(Collected data entries)

_ _ _

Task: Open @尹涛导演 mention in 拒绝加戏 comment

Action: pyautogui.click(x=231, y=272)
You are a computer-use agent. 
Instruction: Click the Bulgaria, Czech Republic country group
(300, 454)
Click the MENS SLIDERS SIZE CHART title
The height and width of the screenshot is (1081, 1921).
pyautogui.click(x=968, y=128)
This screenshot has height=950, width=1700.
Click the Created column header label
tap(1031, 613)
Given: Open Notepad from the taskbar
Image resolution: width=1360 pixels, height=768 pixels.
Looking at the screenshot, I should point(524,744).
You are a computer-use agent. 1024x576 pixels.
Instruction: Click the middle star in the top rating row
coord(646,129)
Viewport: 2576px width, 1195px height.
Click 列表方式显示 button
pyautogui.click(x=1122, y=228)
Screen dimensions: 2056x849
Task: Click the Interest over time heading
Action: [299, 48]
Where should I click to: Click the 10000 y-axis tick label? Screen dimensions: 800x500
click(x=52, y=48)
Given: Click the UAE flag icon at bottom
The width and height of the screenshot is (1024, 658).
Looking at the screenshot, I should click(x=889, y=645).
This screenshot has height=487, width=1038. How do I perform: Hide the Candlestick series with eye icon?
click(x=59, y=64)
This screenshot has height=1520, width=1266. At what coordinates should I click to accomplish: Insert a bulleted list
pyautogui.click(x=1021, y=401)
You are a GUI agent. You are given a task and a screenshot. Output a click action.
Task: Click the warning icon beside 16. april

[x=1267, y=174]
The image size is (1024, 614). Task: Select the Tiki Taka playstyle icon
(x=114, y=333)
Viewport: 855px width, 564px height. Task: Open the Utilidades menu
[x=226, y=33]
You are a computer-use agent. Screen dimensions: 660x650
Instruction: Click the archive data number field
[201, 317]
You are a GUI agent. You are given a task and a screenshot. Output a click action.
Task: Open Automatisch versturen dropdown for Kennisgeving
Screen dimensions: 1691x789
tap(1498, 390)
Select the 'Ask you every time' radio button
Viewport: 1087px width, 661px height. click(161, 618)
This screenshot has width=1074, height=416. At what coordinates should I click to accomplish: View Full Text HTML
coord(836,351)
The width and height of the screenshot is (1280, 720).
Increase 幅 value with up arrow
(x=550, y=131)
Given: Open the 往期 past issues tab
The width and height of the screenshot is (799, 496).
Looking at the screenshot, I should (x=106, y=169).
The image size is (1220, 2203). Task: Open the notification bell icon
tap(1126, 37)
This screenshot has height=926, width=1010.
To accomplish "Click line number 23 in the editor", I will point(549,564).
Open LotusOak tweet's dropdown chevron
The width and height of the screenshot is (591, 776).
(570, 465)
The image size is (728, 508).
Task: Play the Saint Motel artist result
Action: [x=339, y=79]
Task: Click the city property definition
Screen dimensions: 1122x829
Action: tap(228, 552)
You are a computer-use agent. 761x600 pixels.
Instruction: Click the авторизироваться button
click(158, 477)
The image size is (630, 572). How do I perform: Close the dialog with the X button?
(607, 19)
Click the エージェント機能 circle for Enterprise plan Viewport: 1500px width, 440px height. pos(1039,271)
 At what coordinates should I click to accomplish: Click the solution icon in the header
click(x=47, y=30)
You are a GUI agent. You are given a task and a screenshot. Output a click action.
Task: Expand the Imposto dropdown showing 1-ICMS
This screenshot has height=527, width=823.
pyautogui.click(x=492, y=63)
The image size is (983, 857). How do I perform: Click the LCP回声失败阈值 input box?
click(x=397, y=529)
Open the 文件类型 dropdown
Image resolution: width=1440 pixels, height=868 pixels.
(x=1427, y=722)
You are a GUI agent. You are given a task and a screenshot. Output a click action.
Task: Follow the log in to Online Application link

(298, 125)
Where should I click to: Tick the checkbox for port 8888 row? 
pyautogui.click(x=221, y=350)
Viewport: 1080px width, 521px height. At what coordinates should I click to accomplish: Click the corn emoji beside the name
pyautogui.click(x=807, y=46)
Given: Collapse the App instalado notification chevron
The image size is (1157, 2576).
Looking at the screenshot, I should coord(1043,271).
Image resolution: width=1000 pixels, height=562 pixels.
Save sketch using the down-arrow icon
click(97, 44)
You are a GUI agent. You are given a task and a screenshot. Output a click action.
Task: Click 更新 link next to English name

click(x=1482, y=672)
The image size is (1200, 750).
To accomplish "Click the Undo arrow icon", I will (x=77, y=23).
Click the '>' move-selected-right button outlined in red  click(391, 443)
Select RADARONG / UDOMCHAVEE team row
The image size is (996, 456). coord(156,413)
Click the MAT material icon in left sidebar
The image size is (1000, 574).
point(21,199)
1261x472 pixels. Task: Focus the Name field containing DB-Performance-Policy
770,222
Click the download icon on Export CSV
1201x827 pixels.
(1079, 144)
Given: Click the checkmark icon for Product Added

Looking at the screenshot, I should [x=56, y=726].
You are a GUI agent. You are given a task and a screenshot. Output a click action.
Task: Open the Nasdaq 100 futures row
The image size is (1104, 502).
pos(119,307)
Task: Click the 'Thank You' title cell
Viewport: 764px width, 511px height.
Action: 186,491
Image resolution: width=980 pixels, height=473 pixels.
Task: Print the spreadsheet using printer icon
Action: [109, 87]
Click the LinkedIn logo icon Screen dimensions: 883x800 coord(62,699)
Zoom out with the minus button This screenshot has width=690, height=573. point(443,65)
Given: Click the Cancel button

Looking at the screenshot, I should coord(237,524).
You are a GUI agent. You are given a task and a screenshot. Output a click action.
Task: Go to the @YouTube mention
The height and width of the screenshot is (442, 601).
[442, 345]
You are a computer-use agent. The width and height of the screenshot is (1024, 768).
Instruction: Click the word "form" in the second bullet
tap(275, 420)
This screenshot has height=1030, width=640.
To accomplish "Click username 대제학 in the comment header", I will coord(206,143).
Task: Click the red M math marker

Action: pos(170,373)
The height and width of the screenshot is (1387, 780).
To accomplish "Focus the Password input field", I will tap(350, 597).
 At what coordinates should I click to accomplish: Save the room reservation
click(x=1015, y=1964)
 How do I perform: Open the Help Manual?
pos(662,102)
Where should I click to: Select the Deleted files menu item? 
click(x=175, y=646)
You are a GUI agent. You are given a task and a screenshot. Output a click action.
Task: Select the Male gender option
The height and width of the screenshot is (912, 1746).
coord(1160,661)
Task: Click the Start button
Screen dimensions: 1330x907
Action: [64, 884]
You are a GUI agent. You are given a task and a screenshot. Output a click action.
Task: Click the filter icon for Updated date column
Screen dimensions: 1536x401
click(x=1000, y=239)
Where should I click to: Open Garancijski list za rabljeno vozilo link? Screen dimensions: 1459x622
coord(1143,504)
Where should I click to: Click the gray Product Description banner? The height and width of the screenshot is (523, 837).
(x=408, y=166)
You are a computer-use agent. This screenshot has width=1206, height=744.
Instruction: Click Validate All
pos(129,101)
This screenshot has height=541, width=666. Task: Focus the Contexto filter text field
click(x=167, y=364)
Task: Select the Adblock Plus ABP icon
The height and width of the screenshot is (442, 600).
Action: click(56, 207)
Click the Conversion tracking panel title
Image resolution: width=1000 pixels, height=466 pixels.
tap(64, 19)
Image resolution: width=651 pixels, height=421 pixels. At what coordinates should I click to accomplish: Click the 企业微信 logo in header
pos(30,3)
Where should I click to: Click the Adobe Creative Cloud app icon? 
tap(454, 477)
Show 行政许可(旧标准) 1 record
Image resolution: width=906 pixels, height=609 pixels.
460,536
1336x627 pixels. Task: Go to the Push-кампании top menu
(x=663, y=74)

_ _ _

§ **WORK ORDER**
Wherever a line holds the word "computer", copy that line out of the entries above.

§ **OUTPUT OF THE TASK**
You are a computer-use agent. 
You are a computer-use agent. 1024x576 pixels.
You are a computer-use agent. Screen dimensions: 660x650
You are a computer-use agent. 761x600 pixels.
You are a computer-use agent. The width and height of the screenshot is (1024, 768).
You are a computer-use agent. This screenshot has width=1206, height=744.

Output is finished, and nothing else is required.